» DIRECTIONS:
Search the entries for the word "radio". Copy every line where it turns up.
--- SUPPLIED DATA Enclosed Below ---
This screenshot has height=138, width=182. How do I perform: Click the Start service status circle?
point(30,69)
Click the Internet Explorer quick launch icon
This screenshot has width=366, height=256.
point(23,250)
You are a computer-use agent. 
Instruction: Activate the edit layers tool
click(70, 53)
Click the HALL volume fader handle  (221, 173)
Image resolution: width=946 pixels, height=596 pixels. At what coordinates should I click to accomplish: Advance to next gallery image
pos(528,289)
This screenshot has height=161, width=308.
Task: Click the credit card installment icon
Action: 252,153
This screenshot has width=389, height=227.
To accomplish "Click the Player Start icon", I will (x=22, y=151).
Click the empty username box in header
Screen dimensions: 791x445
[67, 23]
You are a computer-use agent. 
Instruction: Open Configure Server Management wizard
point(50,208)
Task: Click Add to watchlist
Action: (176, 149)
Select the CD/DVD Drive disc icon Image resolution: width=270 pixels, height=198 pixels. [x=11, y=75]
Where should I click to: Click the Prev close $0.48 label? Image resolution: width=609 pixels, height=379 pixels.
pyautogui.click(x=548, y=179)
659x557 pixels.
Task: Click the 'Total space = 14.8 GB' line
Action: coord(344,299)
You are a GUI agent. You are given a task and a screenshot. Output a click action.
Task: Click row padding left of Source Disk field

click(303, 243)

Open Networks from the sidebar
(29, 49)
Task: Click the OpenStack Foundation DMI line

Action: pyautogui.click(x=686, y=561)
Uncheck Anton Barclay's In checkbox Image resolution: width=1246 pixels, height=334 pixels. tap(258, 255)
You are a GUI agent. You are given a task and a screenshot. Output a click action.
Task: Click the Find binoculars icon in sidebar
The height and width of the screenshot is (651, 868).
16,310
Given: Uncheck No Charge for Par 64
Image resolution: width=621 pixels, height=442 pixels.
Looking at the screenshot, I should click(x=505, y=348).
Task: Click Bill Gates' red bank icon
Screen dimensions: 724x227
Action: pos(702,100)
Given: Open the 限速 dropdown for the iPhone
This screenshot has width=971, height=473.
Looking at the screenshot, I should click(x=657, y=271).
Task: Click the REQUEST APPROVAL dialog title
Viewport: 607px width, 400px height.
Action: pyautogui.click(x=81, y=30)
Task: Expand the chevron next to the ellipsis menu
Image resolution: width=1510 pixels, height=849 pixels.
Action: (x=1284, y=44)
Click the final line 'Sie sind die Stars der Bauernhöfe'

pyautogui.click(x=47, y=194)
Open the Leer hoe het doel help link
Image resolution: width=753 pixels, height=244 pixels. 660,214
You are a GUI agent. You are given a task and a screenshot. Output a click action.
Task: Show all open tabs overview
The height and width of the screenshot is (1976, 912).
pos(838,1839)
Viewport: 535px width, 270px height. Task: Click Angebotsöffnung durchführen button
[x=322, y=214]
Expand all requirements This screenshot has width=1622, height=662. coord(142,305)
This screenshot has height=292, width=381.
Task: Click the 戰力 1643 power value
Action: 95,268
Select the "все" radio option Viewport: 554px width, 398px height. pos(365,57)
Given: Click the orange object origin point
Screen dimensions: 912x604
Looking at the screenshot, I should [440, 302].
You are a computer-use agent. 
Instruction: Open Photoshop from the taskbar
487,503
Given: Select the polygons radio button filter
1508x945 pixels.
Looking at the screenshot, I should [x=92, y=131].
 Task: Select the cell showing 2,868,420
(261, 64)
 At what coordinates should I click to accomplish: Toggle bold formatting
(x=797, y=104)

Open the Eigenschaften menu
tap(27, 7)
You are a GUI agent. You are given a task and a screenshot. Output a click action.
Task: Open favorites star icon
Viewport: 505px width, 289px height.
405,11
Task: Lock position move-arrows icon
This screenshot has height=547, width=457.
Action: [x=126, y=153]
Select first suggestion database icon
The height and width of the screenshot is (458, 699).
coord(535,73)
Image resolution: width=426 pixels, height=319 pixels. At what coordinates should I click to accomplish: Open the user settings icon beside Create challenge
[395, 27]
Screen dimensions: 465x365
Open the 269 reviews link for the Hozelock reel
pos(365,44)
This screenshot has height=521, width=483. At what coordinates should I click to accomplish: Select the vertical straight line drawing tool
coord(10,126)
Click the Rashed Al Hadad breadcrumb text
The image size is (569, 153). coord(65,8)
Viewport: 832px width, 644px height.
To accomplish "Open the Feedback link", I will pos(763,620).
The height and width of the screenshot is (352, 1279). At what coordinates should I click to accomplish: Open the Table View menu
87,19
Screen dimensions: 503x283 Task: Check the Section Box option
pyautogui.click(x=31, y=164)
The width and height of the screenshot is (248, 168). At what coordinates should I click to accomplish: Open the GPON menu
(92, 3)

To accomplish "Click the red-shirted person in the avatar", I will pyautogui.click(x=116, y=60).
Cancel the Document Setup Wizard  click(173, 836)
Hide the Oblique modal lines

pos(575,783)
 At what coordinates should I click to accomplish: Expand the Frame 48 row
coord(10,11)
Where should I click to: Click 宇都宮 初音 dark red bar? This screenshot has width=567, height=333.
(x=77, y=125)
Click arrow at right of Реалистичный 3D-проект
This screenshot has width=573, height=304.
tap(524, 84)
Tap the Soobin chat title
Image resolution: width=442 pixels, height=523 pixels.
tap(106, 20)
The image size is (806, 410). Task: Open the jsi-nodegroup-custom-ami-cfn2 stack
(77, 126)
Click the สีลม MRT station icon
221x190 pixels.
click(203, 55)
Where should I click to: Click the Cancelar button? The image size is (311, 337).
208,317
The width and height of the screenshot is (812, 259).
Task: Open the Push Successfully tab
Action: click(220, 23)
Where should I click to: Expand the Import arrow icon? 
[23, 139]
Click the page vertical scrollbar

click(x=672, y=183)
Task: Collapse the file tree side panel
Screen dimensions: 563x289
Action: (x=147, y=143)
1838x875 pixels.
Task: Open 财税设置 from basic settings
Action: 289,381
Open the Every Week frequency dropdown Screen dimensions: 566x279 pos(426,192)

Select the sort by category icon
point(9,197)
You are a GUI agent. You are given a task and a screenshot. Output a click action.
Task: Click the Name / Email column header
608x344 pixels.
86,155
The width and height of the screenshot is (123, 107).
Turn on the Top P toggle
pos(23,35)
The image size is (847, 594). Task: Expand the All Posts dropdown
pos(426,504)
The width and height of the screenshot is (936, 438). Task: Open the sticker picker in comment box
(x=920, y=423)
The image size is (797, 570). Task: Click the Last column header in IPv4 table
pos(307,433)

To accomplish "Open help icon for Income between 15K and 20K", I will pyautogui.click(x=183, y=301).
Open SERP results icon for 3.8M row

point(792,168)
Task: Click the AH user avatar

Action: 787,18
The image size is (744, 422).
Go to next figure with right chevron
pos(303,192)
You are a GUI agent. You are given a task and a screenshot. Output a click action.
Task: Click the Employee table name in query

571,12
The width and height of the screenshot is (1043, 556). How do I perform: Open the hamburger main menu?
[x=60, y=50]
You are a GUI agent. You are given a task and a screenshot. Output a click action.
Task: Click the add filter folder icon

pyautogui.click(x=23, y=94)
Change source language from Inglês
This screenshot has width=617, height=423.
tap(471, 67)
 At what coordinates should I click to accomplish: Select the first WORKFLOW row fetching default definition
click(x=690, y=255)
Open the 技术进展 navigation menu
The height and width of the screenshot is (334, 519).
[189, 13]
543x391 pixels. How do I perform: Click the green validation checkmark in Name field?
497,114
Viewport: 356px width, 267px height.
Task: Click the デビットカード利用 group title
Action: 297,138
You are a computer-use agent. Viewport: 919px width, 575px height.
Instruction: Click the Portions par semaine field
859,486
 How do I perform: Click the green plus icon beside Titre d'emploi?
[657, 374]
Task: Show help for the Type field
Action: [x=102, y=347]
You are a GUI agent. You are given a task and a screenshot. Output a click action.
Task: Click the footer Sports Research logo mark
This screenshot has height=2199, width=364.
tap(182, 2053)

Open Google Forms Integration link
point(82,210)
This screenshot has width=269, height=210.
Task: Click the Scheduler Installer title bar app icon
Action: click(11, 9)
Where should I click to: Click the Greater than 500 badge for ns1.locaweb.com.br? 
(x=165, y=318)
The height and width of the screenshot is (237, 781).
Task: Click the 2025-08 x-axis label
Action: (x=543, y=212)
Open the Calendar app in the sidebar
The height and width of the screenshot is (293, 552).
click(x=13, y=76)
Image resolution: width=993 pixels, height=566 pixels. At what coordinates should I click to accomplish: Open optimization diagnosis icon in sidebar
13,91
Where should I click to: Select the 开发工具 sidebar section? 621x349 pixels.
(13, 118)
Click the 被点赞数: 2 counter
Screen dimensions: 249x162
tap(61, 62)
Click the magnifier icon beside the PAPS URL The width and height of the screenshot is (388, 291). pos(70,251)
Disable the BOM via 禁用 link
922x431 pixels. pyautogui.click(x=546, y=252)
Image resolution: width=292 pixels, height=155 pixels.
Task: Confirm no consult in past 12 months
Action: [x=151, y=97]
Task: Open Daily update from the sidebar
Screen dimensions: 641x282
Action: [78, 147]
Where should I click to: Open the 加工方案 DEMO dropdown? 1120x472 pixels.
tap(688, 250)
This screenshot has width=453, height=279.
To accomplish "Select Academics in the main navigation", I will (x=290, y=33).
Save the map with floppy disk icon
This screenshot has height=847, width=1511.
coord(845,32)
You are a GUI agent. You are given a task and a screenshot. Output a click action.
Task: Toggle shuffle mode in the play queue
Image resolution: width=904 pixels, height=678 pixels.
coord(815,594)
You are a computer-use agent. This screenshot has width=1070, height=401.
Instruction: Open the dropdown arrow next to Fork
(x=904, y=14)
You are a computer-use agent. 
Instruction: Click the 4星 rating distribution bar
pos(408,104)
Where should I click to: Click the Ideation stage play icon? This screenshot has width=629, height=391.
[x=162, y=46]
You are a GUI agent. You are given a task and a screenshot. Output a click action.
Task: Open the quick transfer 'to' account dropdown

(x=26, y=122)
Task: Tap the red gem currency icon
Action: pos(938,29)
--- End of Enclosed SUPPLIED DATA ---
» WRITTEN ANSWER:
Select the "все" radio option Viewport: 554px width, 398px height. pos(365,57)
Given: Select the polygons radio button filter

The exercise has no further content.